Introduction: FET Distortion Pedal
Here's a little project that guitarists might appreciate. It's a booster/overdrive/distortion pedal, depending on how you configure it.
With a few electronic components and some basic knowledge of breadboarding and/or soldering, it should be a relatively simple build.
Step 1: A Brief Overview of FETs
A FET, or a field-effect transistor, is a transistor (funnily enough) that uses a variable electric field to control the electrical resistance of a semiconductor channel.
The type of FET we'll be using for this project is an N-channel JFET.
The channel in a JFET is somewhat like a garden hose - under normal conditions, water (current) flows through it at a rate determined by its area of cross section. The depletion region is like your hand. As you reverse bias the P-N junction (squeeze the hose), the depletion region grows wider (and the channel narrower), thereby increasing the channel's resistance. Then you hit a point where the depletion region has "pinched off" the channel, effectively making the JFET a large value resistor (around a couple of megaohms from drain to source).
Unlike a diode however, the P-N junction in a FET isn't capable of handling much current, and any forward biased (Vgs > 0) n-channel JFET will likely fail soon. (MOSFETs get around this by adding a thin layer of silicon dioxide at the junction, effectively disallowing current flow).
Okay, so let's get started.
Step 2: Parts
Here's a list of what you're going to need:
--(3) 50k trimpots
--100k pot, audio taper.
--500k pot, audio taper.
--(3) 4.7 uF
--(3) 22 uF
--(3) J201 JFETs
--Clip for said battery
--An enclosure for the thing, if you choose not to breadboard
--(2) Jacks for input and output
--A guitar? (you could probably plug in a mic instead and try singing into it, but...)
Step 3: The Schematic
The circuit consists of several fairly standard JFET common-source amplifier "stages" cascaded one after the other.

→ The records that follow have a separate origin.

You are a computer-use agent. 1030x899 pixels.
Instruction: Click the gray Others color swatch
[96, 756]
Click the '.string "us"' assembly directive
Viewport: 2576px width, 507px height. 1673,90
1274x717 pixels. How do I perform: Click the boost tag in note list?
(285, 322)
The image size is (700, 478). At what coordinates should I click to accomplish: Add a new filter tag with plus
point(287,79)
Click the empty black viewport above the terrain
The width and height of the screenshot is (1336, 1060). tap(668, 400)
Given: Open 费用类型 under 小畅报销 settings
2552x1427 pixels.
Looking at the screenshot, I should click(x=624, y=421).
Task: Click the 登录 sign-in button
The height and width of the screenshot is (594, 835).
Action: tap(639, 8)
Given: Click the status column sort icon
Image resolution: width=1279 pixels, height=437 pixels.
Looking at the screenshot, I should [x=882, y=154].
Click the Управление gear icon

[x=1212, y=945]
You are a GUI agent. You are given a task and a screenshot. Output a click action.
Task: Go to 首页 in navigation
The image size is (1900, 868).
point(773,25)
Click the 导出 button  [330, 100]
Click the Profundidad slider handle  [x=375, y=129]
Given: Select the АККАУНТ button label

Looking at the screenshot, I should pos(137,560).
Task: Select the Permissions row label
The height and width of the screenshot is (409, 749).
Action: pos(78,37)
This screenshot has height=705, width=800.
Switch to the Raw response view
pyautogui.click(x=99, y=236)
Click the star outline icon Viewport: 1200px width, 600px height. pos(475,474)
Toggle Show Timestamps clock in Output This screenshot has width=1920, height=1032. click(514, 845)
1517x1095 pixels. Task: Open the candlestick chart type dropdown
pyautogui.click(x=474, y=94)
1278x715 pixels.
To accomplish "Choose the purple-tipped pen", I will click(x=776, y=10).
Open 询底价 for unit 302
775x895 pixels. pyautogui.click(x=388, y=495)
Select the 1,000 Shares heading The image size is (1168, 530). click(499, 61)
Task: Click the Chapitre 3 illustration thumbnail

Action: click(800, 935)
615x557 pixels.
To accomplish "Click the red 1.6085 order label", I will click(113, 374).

JFETs work in depletion mode, in a manner very similar to vacuum tubes. Because of this, by carefully controlling the gain of each stage, asymmetrical, soft clipping can be achieved.
Note that each stage inverts the signal it is fed, so if asymmetrical clipping is what you're going for, you'll want to cascade alternate high gain and low gain stages.
Or you could just max out the gain of each stage and end up with something resembling a square wave at the output.
To each his own =)
Also note that the overall effect depends on the number of stages used. One stage adds a boost with a mild crunch when driven hard, two will give you a bluesy overdrive. Make three stages, and you get varying levels of distortion, depending on the gain settings of the individual stages.Keep adding more, and I'm guessing you'll get fuzz.
The input capacitor also plays a significant role in the overall tone of the effect. Larger values mean more bass, yielding a darker sound, while lower values will give a brighter sound. 100nF seems like a good compromise.
Also worth mentioning is that JFETs are hopelessly inconsistent from one device to the next. If you look at the datasheet for the J201, for instance, the listed minimum and maximum gate to source cutoff voltage (Vth, one of the parameters we are interested in) are -800mV and -4V respectively. That's a 400% margin from minimum to maximum.
This inconsistency is one reason for the three trimpots in the circuit. A useful starting point is to have them adjusted so that you measure around 6 volts at the JFET drain without any input signal. From there, you simply tweak till it sounds the way you want it to.
Step 4: Building It
Whip out your breadboard and start sticking your components into it. The way you lay them out is entirely up to you, but try to keep things as neat as possible, and align all components either horizontally or vertically. May be a bit of a pain while starting out, but it makes debugging a lot easier.
Alternatively, if you decide to solder directly onto stripboard, then go ahead and do it. Same rules apply here as well. If you go this route, your finished board'll be around 6 or 7 square inches.
Step 5: The Enclosure
My "stompbox" effect is currently sitting on a breadboard, which makes it a rather fragile hum-magnet. You'll probably want to put the circuit inside a metal box, effectively killing two birds with one stone. The metal shields the effect from mains hum (if properly grounded), and makes it relatively solid.
Use your creativity here, and come up with a metal case for the effect.
Here's an article about making enclosures out of steel house framing members.
Step 6: Further Ideas
It shouldn't be too difficult to build three or four stages, tap outputs out of each one, and wire them all to a three or four way selector switch to get a fuller range of sounds, from crunch to distortion, and beyond.
I've also left out the Tone control on this effect, but that should be relatively straightforward to implement.
Try adding voltage dividers between stages if cascading more than three stages, to get a mellower distortion.
I'm planning on using this circuit as a preamp section for an amplifier I'm building, but more on that later.